おそらく、そんな日々こそが愛おしい、を表現しているのだろうけど、
「そこ、そんなに時間とる?」
とつっこんでしまうから、そこまでのれていない。

他人が出てこない。
純粋・無垢で外気に触れると崩壊しそうなほど繊細なつくり。
そのため、安全のために世界が閉じられている。

🌫️〈終盤〉🎁🎂
少女の心のまま、母と思い出のホテルで夜を過ごす。
母への感謝の手紙。
自己嫌悪、将来への不安などでピンとくる人であれば、
気に入るかも。

夕食。
悩みや衝突の理由は一貫しているので、刺激は乏しいが。
親子での外食であれば、誰もが経験しているので共感しやすい。
亡くなったお婆ちゃんを思い出した。

【映画を振り返って】🌥️🧳
幽霊屋敷のような見た目と裏腹に、
可愛らしい内容なので、次第にママゴトか、ドールハウスを覗いているような気分に。

親子で旅行して会話しているだけなので、よほど思い出に浸りたい人以外は手を出さない方が無難。
ただ、普遍的なテーマではあるので、刺さる人は多いかも。批評家の評価はすこぶる高い。
(一般との温度差がすごい)

設定自体は面白い。ただ、ワンアイデアなので、90分でも尺が長く感じた。
構造上、見終わった後に語りたくなるので、見ている間は、それこそジュリーの夢の中にいるようで、言葉が浮かんでこない。
よって、2周目以降は意味深だった会話が理解できるので、違った楽しみ方ができる。

👥パラノイア。
自他境界線が薄い。
現実と映画の境界線も。
生と死も。

この手の人は、映画と同化してそのものに成れる特性を持っている。
同時に「どこかで見た映画」を撮ってしまうので、枠から抜け出すのが難しい枷を填められるのだが。
抜け出せると、『バービー』のような名作が生み出される。

『マッシブ・タレント』のように逆手に取り、好きな映画の集合体に振り切る方法もある。
そんな人を外側からではなく、内側から知れるので、マニアであれば得るものがあるかも。

🚪自閉。
「友達をつくります」と言った宮崎は偉大だった。
他人に意見を求めず、1個の価値観で構築すると、一人芝居のように。

本人は気づいているかどうか分からないが、
朝ドラ『虎に翼』も、作家のクローンしか出てこないで、ずっと1人で哲学している。
他人からは丸見え。

指摘されれば、人生を振り返るだけなので、自覚はあるだろう。
これから先、孤立がさらに進み、「物語とは個人に会いに行くもの」がジャンルによっては常識化するかも。
閉じ込められるようで恐ろしくてたまらない。

監督の母が亡くなったのは2021年で、映画の製作中だが。
・10年温めた企画なので、「話題にしにくいネタ」がSNSと合っていない。
・サービス精神の乏しさ。
この2点において、わりと否定的な立場だった。
しかし、インタビューを聞いているうちに、長い監督人生の中で、このような企画も有りかな、と肯定的な印象に変わっていった。

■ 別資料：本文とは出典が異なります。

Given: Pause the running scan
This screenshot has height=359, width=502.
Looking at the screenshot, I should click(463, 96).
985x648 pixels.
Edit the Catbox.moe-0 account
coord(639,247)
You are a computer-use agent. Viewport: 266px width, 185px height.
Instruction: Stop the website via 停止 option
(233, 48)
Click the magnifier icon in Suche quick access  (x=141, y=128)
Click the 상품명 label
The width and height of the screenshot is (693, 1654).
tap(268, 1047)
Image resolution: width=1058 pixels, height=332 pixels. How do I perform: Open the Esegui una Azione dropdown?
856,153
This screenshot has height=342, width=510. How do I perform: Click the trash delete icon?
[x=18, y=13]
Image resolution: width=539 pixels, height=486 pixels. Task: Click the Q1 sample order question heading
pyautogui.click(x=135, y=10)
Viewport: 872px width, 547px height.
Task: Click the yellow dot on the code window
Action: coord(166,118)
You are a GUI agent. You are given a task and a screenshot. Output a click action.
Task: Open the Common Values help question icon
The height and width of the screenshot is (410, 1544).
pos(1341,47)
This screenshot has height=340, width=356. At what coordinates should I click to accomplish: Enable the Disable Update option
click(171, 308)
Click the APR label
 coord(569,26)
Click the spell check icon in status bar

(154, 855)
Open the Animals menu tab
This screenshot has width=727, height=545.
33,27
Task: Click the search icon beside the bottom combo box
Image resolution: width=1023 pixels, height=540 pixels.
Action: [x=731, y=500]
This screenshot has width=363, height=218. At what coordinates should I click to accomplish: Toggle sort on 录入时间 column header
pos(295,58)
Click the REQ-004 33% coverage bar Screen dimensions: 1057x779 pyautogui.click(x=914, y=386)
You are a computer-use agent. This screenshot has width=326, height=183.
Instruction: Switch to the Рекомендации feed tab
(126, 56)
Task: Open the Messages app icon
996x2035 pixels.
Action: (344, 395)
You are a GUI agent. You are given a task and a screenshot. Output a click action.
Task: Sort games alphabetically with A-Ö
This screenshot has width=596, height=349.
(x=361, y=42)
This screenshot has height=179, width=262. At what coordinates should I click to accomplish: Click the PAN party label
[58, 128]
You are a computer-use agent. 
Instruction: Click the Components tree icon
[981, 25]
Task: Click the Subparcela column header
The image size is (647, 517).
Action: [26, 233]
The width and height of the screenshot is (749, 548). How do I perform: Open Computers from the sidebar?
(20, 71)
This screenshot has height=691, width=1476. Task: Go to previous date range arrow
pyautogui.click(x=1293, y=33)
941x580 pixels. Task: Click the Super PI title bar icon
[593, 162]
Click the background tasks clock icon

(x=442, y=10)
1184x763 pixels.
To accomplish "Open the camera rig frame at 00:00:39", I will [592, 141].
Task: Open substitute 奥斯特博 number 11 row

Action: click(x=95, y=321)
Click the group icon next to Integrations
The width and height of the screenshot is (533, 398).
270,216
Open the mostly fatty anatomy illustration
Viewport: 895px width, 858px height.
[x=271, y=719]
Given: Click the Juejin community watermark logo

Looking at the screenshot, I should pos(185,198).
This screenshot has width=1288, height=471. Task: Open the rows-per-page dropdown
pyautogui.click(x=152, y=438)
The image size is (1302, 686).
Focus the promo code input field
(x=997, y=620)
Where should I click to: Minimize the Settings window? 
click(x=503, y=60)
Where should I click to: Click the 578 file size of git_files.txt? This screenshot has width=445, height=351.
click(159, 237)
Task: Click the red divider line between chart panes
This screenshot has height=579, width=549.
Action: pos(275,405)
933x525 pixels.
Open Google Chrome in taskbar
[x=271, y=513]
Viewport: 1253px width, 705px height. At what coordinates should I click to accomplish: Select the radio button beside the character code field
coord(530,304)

一人二役のアイデアは、主演のスウィントンから出されたものらしい。
彼女が出演している映画はどれも面白いので喜んで選んだが。
「お前が本当に撮りたい映画はこれだろ?」
と、背中を押すファム・ファタール的な側面をもつ女優だと分かって少し怖くなった。

宮崎監督は、高畑が亡くなった後に通夜が明けない数ヶ月を過ごした、と『プロフェッショナル 仕事の流儀』では語られていた。
それがどんな景色かを想像するのには適している。

子供がいない、がホッグ監督の悩みの1つだが、代わりに映画を育てている。
バブル期は余裕があるので、さまざまな実験的な作品が世に放たれ、それはのちの技術革新へと繋がる。
A24 のアート系部門への投資がこれからの映画界にどのような影響を与えるのか?
期待と不安が入り交じったまま未来への扉が開かれる。